Relish aux canneberges et aux cafards.

Le repas du soir consistait en brochettes de sauterelles, en orzo avec des grillons âgés de cinq semaines, en pommes de terre écrasées avec des super vers, en haricots verts en betteraves rôties et en chapulines (petites sauterelles trouvées au Mexique) et en plat le plus difficile de la soirée, le cafard et saveur de canneberges.

Je n'ai pas particulièrement apprécié le goût. Visuellement, c'était délicat. Une substance rose pepto-bismol ayant la viscosité de l'houmous était surmontée de quelque 18 cafards Dubia, leurs exosquelettes bruns à rayures contrastant de manière alarmante avec le pastel de la relish. Les saveurs se sont affrontées aussi. Les entrailles d'une blatte - ou du moins de la blatte de Dubia, une espèce endémique d'Amérique centrale et méridionale - ont le goût du fromage bleu. Et bien que le fromage bleu et la canneberge puissent aller de pair, la saveur particulière de la blatte ne complétait pas le goût acidulé de la canneberge. C'est un plat que je ne serais pas pressé d'essayer à nouveau. Mais c'était encore mieux que le céleri cru.

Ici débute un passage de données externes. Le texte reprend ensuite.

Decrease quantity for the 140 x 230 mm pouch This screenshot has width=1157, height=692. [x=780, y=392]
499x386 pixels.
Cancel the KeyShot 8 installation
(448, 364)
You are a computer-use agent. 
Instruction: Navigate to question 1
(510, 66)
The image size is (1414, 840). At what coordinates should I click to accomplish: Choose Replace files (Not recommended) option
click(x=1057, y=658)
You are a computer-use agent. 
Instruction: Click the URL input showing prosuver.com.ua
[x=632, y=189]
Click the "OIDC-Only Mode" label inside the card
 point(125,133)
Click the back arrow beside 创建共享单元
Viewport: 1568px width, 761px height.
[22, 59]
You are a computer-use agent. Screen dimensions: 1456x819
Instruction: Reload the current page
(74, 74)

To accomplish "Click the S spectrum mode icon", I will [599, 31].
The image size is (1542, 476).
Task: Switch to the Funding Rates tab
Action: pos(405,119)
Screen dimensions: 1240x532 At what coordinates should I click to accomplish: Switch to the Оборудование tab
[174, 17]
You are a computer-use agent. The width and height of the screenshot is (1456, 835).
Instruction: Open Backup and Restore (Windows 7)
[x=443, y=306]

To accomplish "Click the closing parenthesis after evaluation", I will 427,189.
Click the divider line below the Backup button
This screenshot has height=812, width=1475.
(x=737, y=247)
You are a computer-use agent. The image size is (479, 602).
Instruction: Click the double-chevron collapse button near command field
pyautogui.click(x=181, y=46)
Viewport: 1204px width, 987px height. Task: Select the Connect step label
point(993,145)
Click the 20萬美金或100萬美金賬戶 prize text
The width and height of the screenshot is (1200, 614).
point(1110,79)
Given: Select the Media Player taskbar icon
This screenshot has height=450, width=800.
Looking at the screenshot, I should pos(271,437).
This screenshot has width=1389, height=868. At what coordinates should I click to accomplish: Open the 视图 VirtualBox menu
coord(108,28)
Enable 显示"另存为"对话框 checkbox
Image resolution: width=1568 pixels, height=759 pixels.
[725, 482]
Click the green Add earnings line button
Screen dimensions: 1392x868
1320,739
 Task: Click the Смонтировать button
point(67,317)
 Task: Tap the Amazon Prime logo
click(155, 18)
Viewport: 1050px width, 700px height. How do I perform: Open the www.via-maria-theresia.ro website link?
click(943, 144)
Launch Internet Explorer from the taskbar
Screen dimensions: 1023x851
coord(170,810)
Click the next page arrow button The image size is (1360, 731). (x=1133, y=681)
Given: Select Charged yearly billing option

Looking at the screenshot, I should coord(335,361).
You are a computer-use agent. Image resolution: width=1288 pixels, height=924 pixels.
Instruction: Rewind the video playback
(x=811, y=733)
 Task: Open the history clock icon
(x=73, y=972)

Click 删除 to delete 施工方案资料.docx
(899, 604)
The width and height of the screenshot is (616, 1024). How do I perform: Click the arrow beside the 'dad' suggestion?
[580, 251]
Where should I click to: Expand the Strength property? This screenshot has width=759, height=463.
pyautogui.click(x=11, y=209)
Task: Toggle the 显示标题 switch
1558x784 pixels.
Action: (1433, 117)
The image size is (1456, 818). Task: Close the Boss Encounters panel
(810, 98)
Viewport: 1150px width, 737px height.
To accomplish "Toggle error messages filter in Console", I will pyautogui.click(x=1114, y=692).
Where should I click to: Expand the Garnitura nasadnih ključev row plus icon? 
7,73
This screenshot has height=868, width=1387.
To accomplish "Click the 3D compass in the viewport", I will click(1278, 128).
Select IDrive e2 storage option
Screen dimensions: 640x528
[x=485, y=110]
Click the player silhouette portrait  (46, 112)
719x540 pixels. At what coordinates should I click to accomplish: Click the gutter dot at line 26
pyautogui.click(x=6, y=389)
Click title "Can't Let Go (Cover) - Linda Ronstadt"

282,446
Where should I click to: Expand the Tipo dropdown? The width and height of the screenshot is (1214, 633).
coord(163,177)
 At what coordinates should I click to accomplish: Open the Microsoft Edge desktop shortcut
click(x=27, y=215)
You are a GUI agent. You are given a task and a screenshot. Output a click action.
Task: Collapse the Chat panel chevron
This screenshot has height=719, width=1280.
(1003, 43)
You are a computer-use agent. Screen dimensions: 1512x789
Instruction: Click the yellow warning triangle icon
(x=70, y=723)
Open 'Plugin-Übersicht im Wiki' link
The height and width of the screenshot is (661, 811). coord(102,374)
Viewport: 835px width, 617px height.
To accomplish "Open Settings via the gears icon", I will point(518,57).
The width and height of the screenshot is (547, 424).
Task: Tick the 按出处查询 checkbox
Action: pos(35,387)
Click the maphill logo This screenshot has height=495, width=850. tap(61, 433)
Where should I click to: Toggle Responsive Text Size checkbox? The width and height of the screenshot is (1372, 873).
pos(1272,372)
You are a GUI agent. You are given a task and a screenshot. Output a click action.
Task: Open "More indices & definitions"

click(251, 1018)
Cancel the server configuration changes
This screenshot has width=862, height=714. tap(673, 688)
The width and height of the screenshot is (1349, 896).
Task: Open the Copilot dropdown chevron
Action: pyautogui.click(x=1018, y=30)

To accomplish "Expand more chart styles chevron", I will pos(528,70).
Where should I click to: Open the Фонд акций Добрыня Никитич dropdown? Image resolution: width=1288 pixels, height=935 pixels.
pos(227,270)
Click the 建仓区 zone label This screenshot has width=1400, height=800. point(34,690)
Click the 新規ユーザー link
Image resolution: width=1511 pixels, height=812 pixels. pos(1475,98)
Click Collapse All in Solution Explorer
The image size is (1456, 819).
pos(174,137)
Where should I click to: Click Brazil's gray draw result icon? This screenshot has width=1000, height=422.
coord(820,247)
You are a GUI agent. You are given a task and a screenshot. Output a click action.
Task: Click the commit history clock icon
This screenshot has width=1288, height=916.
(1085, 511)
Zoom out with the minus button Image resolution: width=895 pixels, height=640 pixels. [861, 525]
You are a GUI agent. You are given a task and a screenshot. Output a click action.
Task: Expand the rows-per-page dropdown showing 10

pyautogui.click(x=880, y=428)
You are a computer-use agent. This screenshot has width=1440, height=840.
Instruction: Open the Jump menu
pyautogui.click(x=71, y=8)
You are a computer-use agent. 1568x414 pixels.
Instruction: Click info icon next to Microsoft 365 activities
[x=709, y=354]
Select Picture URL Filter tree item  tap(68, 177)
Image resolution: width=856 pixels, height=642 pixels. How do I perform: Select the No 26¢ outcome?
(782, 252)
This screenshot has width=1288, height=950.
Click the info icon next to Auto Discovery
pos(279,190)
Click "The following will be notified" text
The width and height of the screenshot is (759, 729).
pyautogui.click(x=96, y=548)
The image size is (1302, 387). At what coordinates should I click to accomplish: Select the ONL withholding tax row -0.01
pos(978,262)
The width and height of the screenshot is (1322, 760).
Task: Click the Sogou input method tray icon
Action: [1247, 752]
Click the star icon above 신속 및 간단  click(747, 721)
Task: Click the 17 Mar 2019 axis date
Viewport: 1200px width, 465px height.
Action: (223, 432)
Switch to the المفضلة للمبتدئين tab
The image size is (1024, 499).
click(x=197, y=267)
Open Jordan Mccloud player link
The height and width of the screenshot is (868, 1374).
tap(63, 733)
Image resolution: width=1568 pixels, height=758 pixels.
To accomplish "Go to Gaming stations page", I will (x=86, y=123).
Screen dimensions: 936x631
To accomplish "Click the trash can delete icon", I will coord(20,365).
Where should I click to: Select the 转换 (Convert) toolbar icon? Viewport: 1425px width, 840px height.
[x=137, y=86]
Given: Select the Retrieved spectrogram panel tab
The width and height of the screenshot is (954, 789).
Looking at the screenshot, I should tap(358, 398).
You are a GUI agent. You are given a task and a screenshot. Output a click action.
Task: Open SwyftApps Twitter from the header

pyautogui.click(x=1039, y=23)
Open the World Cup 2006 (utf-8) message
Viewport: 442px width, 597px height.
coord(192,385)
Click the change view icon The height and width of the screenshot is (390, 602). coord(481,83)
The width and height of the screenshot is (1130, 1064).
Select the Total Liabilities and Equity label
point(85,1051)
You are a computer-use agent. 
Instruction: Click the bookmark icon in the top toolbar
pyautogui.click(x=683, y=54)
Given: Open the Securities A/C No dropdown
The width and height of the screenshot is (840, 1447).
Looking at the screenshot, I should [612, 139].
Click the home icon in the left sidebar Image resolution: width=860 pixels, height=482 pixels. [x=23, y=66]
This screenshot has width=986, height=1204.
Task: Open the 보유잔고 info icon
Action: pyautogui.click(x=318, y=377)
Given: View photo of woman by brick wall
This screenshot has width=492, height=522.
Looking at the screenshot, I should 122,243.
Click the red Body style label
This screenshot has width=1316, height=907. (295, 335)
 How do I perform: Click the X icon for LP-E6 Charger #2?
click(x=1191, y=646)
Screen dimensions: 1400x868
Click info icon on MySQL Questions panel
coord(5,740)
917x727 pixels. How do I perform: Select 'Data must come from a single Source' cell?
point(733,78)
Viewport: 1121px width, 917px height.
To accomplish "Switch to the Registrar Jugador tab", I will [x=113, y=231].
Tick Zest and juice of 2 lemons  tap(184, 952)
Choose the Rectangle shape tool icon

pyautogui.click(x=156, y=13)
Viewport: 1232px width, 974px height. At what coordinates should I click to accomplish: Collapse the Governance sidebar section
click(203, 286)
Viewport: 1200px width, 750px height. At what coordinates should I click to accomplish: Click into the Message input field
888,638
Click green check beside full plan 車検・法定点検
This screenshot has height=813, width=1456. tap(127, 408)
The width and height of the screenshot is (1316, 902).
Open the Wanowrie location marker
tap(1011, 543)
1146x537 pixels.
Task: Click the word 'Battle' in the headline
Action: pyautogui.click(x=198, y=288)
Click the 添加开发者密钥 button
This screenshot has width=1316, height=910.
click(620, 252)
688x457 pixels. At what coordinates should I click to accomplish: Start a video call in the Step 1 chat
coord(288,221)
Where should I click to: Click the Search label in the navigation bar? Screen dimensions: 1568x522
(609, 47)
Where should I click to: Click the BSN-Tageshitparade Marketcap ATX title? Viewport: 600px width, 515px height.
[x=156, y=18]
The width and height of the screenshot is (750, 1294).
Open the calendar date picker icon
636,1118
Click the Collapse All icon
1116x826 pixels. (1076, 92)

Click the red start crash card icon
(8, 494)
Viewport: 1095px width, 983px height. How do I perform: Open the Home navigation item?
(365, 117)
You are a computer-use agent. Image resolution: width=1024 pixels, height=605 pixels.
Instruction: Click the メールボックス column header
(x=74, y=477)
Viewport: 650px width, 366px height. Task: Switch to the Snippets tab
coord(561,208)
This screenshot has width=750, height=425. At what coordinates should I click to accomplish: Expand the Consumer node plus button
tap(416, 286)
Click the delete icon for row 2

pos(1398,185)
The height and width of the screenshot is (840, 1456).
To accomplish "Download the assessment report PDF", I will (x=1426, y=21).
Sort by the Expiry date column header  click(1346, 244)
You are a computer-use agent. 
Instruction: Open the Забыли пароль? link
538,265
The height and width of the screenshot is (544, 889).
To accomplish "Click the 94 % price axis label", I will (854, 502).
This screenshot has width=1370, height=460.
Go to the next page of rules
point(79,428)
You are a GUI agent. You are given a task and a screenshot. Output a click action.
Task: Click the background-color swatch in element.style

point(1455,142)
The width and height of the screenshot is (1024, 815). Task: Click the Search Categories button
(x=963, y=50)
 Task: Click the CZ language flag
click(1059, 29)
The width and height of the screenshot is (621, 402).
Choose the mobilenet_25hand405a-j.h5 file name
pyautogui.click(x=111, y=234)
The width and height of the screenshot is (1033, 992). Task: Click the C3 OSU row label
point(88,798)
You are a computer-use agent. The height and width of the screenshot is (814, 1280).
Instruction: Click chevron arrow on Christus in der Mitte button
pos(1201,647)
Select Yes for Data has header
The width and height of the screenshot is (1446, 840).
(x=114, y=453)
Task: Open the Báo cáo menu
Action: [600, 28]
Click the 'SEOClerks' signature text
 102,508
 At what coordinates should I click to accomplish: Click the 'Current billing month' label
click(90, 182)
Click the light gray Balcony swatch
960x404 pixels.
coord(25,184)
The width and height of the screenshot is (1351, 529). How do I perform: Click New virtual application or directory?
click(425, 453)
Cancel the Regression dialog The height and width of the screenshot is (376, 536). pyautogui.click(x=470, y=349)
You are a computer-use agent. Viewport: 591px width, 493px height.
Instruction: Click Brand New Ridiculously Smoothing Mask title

Une partie du défi de la commercialisation des insectes comestibles est la terminologie. Le «goût de cafard et de canneberges» n’a pas vraiment l’attrait raffiné d’une côte de boeuf ou même d’un steak tartare. Jusqu'ici, il y a peu de termes euphémistes pour les insectes, mais Yoon et Gordon espèrent tous les deux que de tels propos viendront. Les gens préféreraient de loin manger du bar chilien à la légine antarctique, fait remarquer Gordon. Ils sont le même animal.

Orzo aux grillons.

Aucun Thanksgiving n'est complet sans une série de desserts. Au lieu de la tarte à la citrouille, Bugsgiving a servi des guimauves vermifuges au mezcal et à l'orange, de la crème glacée au grillon et aux baies de grillons et des figues au gorgonzola, au miel et aux guêpes. Le gorgonzola faisait écho aux cafards du parcours précédent, ce qui était un peu regrettable, mais les guimauves salées et le piment granola en croûte poudreuse se sont avérés plus efficaces..

En résumé, c’était un repas qui élargissait l’esprit et auquel je devais continuer à penser pendant environ une semaine avant de prendre une décision plus définitive. Mais je mangerais encore des insectes. En fait, le lendemain matin, j'avais une barre de protéines de cricket au chocolat.

Et maintenant, cher lecteur, une dernière information pour vous. Si vous mangez des figues, alors vous avez mangé des insectes. Les figues sont pollinisées par les guêpes aux figues, qui pondent leurs œufs à l'intérieur du fruit. Ensuite, les œufs éclosent. Les jeunes guêpes sortent et trouvent d’autres figues dans lesquelles se terrer, mais la mère reste. Et meurt. Dans la figue tu manges. Vous êtes probablement déjà un mangeur d'insectes. Pourquoi ne pas explorer une gamme plus large de bugs comestibles?